Provided material:
Segment Open

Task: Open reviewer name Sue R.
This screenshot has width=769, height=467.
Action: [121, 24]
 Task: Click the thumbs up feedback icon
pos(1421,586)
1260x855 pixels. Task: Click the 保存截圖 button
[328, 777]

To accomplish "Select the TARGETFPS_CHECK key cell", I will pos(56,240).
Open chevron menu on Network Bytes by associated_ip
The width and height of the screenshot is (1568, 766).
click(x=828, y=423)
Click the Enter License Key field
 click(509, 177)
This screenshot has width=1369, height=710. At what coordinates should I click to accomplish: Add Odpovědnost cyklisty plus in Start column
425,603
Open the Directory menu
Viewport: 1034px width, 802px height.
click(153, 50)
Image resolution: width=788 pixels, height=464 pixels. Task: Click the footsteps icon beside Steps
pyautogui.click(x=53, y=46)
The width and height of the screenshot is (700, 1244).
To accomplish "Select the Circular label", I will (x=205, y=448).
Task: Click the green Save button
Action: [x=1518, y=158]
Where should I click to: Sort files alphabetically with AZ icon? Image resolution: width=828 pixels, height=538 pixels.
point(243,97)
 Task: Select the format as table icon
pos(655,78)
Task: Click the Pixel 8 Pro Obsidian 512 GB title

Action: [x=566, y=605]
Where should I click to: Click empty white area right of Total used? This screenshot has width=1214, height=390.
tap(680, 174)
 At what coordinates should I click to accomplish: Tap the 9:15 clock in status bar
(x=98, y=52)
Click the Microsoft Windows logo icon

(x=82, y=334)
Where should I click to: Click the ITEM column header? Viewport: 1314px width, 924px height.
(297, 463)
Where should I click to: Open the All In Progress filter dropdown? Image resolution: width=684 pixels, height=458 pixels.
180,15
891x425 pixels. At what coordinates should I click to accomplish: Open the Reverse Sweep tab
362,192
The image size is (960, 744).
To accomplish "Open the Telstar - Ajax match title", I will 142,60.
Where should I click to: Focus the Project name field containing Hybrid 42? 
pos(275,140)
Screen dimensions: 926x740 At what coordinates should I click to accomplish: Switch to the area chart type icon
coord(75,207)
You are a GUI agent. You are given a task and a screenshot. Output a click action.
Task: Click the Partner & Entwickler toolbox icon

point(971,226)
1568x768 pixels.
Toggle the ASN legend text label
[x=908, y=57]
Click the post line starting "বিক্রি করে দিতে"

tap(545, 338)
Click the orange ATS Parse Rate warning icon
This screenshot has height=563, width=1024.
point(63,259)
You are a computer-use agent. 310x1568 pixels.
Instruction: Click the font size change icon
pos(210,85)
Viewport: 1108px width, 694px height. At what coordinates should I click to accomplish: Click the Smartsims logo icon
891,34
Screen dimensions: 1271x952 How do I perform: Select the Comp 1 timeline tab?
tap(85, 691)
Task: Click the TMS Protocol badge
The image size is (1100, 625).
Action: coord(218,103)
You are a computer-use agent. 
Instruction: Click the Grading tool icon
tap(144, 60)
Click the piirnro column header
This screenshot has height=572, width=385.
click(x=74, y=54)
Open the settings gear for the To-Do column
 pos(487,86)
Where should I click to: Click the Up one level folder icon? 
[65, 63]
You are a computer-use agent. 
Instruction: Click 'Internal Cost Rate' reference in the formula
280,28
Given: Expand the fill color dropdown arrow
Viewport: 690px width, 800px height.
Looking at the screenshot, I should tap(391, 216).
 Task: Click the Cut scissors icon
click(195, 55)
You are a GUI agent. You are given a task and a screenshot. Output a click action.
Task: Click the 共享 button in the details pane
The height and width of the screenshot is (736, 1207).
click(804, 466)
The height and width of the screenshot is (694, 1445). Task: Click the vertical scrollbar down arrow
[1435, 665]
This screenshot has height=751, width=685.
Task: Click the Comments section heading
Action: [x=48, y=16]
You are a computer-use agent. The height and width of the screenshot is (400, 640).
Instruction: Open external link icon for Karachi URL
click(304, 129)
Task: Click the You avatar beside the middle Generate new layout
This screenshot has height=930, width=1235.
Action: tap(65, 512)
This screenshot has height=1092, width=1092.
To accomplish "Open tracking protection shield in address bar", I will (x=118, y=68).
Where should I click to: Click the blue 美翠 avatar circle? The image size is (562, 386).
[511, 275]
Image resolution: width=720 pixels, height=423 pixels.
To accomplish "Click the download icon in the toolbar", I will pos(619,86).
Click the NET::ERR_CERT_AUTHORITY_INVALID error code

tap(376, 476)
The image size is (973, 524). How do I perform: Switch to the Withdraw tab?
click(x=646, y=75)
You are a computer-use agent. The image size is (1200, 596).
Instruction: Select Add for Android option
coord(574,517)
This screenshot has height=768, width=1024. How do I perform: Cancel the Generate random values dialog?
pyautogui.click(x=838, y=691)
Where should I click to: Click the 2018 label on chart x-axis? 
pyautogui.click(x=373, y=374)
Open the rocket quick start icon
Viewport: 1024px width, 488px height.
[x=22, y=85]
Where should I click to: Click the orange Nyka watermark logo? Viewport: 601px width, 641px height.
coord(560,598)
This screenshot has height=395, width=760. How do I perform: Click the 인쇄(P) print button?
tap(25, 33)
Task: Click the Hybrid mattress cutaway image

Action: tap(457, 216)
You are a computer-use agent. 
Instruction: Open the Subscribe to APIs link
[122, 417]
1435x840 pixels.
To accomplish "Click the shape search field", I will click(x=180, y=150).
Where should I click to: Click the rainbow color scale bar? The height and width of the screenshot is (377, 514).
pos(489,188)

Segment Closed

Task directions: Each line of the material should be repeated exactly as it reads.

Exercise answer:
Task: Open reviewer name Sue R.
This screenshot has width=769, height=467.
Action: [121, 24]
 Task: Click the thumbs up feedback icon
pos(1421,586)
1260x855 pixels. Task: Click the 保存截圖 button
[328, 777]

To accomplish "Select the TARGETFPS_CHECK key cell", I will pos(56,240).
Open chevron menu on Network Bytes by associated_ip
The width and height of the screenshot is (1568, 766).
click(x=828, y=423)
Click the Enter License Key field
 click(509, 177)
This screenshot has width=1369, height=710. At what coordinates should I click to accomplish: Add Odpovědnost cyklisty plus in Start column
425,603
Open the Directory menu
Viewport: 1034px width, 802px height.
click(153, 50)
Image resolution: width=788 pixels, height=464 pixels. Task: Click the footsteps icon beside Steps
pyautogui.click(x=53, y=46)
The width and height of the screenshot is (700, 1244).
To accomplish "Select the Circular label", I will (x=205, y=448).
Task: Click the green Save button
Action: [x=1518, y=158]
Where should I click to: Sort files alphabetically with AZ icon? Image resolution: width=828 pixels, height=538 pixels.
point(243,97)
 Task: Select the format as table icon
pos(655,78)
Task: Click the Pixel 8 Pro Obsidian 512 GB title

Action: [x=566, y=605]
Where should I click to: Click empty white area right of Total used? This screenshot has width=1214, height=390.
tap(680, 174)
 At what coordinates should I click to accomplish: Tap the 9:15 clock in status bar
(x=98, y=52)
Click the Microsoft Windows logo icon

(x=82, y=334)
Where should I click to: Click the ITEM column header? Viewport: 1314px width, 924px height.
(297, 463)
Where should I click to: Open the All In Progress filter dropdown? Image resolution: width=684 pixels, height=458 pixels.
180,15
891x425 pixels. At what coordinates should I click to accomplish: Open the Reverse Sweep tab
362,192
The image size is (960, 744).
To accomplish "Open the Telstar - Ajax match title", I will 142,60.
Where should I click to: Focus the Project name field containing Hybrid 42? 
pos(275,140)
Screen dimensions: 926x740 At what coordinates should I click to accomplish: Switch to the area chart type icon
coord(75,207)
You are a GUI agent. You are given a task and a screenshot. Output a click action.
Task: Click the Partner & Entwickler toolbox icon

point(971,226)
1568x768 pixels.
Toggle the ASN legend text label
[x=908, y=57]
Click the post line starting "বিক্রি করে দিতে"

tap(545, 338)
Click the orange ATS Parse Rate warning icon
This screenshot has height=563, width=1024.
point(63,259)
You are a computer-use agent. 310x1568 pixels.
Instruction: Click the font size change icon
pos(210,85)
Viewport: 1108px width, 694px height. At what coordinates should I click to accomplish: Click the Smartsims logo icon
891,34
Screen dimensions: 1271x952 How do I perform: Select the Comp 1 timeline tab?
tap(85, 691)
Task: Click the TMS Protocol badge
The image size is (1100, 625).
Action: coord(218,103)
You are a computer-use agent. 
Instruction: Click the Grading tool icon
tap(144, 60)
Click the piirnro column header
This screenshot has height=572, width=385.
click(x=74, y=54)
Open the settings gear for the To-Do column
 pos(487,86)
Where should I click to: Click the Up one level folder icon? 
[65, 63]
You are a computer-use agent. 
Instruction: Click 'Internal Cost Rate' reference in the formula
280,28
Given: Expand the fill color dropdown arrow
Viewport: 690px width, 800px height.
Looking at the screenshot, I should tap(391, 216).
 Task: Click the Cut scissors icon
click(195, 55)
You are a GUI agent. You are given a task and a screenshot. Output a click action.
Task: Click the 共享 button in the details pane
The height and width of the screenshot is (736, 1207).
click(804, 466)
The height and width of the screenshot is (694, 1445). Task: Click the vertical scrollbar down arrow
[1435, 665]
This screenshot has height=751, width=685.
Task: Click the Comments section heading
Action: [x=48, y=16]
You are a computer-use agent. The height and width of the screenshot is (400, 640).
Instruction: Open external link icon for Karachi URL
click(304, 129)
Task: Click the You avatar beside the middle Generate new layout
This screenshot has height=930, width=1235.
Action: tap(65, 512)
This screenshot has height=1092, width=1092.
To accomplish "Open tracking protection shield in address bar", I will (x=118, y=68).
Where should I click to: Click the blue 美翠 avatar circle? The image size is (562, 386).
[511, 275]
Image resolution: width=720 pixels, height=423 pixels.
To accomplish "Click the download icon in the toolbar", I will pos(619,86).
Click the NET::ERR_CERT_AUTHORITY_INVALID error code

tap(376, 476)
The image size is (973, 524). How do I perform: Switch to the Withdraw tab?
click(x=646, y=75)
You are a computer-use agent. The image size is (1200, 596).
Instruction: Select Add for Android option
coord(574,517)
This screenshot has height=768, width=1024. How do I perform: Cancel the Generate random values dialog?
pyautogui.click(x=838, y=691)
Where should I click to: Click the 2018 label on chart x-axis? 
pyautogui.click(x=373, y=374)
Open the rocket quick start icon
Viewport: 1024px width, 488px height.
[x=22, y=85]
Where should I click to: Click the orange Nyka watermark logo? Viewport: 601px width, 641px height.
coord(560,598)
This screenshot has height=395, width=760. How do I perform: Click the 인쇄(P) print button?
tap(25, 33)
Task: Click the Hybrid mattress cutaway image

Action: tap(457, 216)
You are a computer-use agent. 
Instruction: Open the Subscribe to APIs link
[122, 417]
1435x840 pixels.
To accomplish "Click the shape search field", I will click(x=180, y=150).
Where should I click to: Click the rainbow color scale bar? The height and width of the screenshot is (377, 514).
pos(489,188)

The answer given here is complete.